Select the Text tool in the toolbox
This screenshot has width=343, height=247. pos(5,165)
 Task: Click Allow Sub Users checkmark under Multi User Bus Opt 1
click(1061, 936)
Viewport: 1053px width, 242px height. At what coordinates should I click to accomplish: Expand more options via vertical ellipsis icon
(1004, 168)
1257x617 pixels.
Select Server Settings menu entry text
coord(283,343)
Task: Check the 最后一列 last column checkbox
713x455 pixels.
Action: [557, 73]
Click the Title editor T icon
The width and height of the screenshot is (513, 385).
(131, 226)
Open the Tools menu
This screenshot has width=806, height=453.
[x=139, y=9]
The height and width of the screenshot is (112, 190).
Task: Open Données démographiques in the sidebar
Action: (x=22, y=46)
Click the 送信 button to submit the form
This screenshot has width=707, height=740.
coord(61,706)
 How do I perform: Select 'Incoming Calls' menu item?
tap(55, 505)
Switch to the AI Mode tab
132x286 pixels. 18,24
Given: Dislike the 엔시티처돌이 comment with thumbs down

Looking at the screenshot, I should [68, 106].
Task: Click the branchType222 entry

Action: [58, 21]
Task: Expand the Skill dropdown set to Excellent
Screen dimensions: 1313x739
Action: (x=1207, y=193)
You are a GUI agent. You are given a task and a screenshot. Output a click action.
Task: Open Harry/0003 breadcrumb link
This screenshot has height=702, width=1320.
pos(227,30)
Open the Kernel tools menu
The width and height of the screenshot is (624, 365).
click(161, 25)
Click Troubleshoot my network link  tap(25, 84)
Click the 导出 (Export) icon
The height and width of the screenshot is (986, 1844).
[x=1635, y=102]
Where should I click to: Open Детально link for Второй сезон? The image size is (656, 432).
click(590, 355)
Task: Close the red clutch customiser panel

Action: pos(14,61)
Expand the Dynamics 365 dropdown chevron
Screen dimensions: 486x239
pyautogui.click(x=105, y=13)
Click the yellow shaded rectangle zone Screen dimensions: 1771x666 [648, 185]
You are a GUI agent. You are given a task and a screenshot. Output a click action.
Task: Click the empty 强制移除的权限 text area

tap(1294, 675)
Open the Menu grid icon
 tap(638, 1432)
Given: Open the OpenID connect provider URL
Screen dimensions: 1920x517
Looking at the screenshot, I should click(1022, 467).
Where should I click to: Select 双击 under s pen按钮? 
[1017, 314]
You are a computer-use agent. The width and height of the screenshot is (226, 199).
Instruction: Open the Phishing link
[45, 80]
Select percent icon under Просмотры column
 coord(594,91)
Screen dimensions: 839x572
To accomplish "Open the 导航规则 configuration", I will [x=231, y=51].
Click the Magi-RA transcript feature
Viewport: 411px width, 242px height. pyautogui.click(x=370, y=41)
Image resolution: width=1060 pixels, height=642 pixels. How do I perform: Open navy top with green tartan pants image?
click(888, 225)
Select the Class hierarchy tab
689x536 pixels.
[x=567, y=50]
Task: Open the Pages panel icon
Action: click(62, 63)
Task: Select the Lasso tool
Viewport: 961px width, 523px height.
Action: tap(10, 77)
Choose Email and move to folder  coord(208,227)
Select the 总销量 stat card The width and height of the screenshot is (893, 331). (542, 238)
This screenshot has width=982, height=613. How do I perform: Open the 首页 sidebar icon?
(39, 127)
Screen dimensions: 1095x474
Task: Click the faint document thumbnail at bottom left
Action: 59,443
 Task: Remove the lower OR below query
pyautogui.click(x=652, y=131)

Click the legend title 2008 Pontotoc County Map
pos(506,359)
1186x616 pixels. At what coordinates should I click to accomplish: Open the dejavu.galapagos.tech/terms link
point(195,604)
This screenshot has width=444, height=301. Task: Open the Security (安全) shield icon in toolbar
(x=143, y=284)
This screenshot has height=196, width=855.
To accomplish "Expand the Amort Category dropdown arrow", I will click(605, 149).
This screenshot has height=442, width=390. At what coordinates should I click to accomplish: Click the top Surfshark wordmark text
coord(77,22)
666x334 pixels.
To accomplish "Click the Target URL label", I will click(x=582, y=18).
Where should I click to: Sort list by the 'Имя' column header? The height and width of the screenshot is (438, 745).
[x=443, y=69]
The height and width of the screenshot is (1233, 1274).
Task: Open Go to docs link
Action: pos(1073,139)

» **To be done**
Copy every one of the rows above verbatim, with no changes.

» **Result of this task**
Select the Text tool in the toolbox
This screenshot has width=343, height=247. pos(5,165)
 Task: Click Allow Sub Users checkmark under Multi User Bus Opt 1
click(1061, 936)
Viewport: 1053px width, 242px height. At what coordinates should I click to accomplish: Expand more options via vertical ellipsis icon
(1004, 168)
1257x617 pixels.
Select Server Settings menu entry text
coord(283,343)
Task: Check the 最后一列 last column checkbox
713x455 pixels.
Action: [557, 73]
Click the Title editor T icon
The width and height of the screenshot is (513, 385).
(131, 226)
Open the Tools menu
This screenshot has width=806, height=453.
[x=139, y=9]
The height and width of the screenshot is (112, 190).
Task: Open Données démographiques in the sidebar
Action: (x=22, y=46)
Click the 送信 button to submit the form
This screenshot has width=707, height=740.
coord(61,706)
 How do I perform: Select 'Incoming Calls' menu item?
tap(55, 505)
Switch to the AI Mode tab
132x286 pixels. 18,24
Given: Dislike the 엔시티처돌이 comment with thumbs down

Looking at the screenshot, I should [68, 106].
Task: Click the branchType222 entry

Action: [58, 21]
Task: Expand the Skill dropdown set to Excellent
Screen dimensions: 1313x739
Action: (x=1207, y=193)
You are a GUI agent. You are given a task and a screenshot. Output a click action.
Task: Open Harry/0003 breadcrumb link
This screenshot has height=702, width=1320.
pos(227,30)
Open the Kernel tools menu
The width and height of the screenshot is (624, 365).
click(161, 25)
Click Troubleshoot my network link  tap(25, 84)
Click the 导出 (Export) icon
The height and width of the screenshot is (986, 1844).
[x=1635, y=102]
Where should I click to: Open Детально link for Второй сезон? The image size is (656, 432).
click(590, 355)
Task: Close the red clutch customiser panel

Action: pos(14,61)
Expand the Dynamics 365 dropdown chevron
Screen dimensions: 486x239
pyautogui.click(x=105, y=13)
Click the yellow shaded rectangle zone Screen dimensions: 1771x666 [648, 185]
You are a GUI agent. You are given a task and a screenshot. Output a click action.
Task: Click the empty 强制移除的权限 text area

tap(1294, 675)
Open the Menu grid icon
 tap(638, 1432)
Given: Open the OpenID connect provider URL
Screen dimensions: 1920x517
Looking at the screenshot, I should click(1022, 467).
Where should I click to: Select 双击 under s pen按钮? 
[1017, 314]
You are a computer-use agent. The width and height of the screenshot is (226, 199).
Instruction: Open the Phishing link
[45, 80]
Select percent icon under Просмотры column
 coord(594,91)
Screen dimensions: 839x572
To accomplish "Open the 导航规则 configuration", I will [x=231, y=51].
Click the Magi-RA transcript feature
Viewport: 411px width, 242px height. pyautogui.click(x=370, y=41)
Image resolution: width=1060 pixels, height=642 pixels. How do I perform: Open navy top with green tartan pants image?
click(888, 225)
Select the Class hierarchy tab
689x536 pixels.
[x=567, y=50]
Task: Open the Pages panel icon
Action: click(62, 63)
Task: Select the Lasso tool
Viewport: 961px width, 523px height.
Action: tap(10, 77)
Choose Email and move to folder  coord(208,227)
Select the 总销量 stat card The width and height of the screenshot is (893, 331). (542, 238)
This screenshot has width=982, height=613. How do I perform: Open the 首页 sidebar icon?
(39, 127)
Screen dimensions: 1095x474
Task: Click the faint document thumbnail at bottom left
Action: 59,443
 Task: Remove the lower OR below query
pyautogui.click(x=652, y=131)

Click the legend title 2008 Pontotoc County Map
pos(506,359)
1186x616 pixels. At what coordinates should I click to accomplish: Open the dejavu.galapagos.tech/terms link
point(195,604)
This screenshot has width=444, height=301. Task: Open the Security (安全) shield icon in toolbar
(x=143, y=284)
This screenshot has height=196, width=855.
To accomplish "Expand the Amort Category dropdown arrow", I will click(605, 149).
This screenshot has height=442, width=390. At what coordinates should I click to accomplish: Click the top Surfshark wordmark text
coord(77,22)
666x334 pixels.
To accomplish "Click the Target URL label", I will click(x=582, y=18).
Where should I click to: Sort list by the 'Имя' column header? The height and width of the screenshot is (438, 745).
[x=443, y=69]
The height and width of the screenshot is (1233, 1274).
Task: Open Go to docs link
Action: pos(1073,139)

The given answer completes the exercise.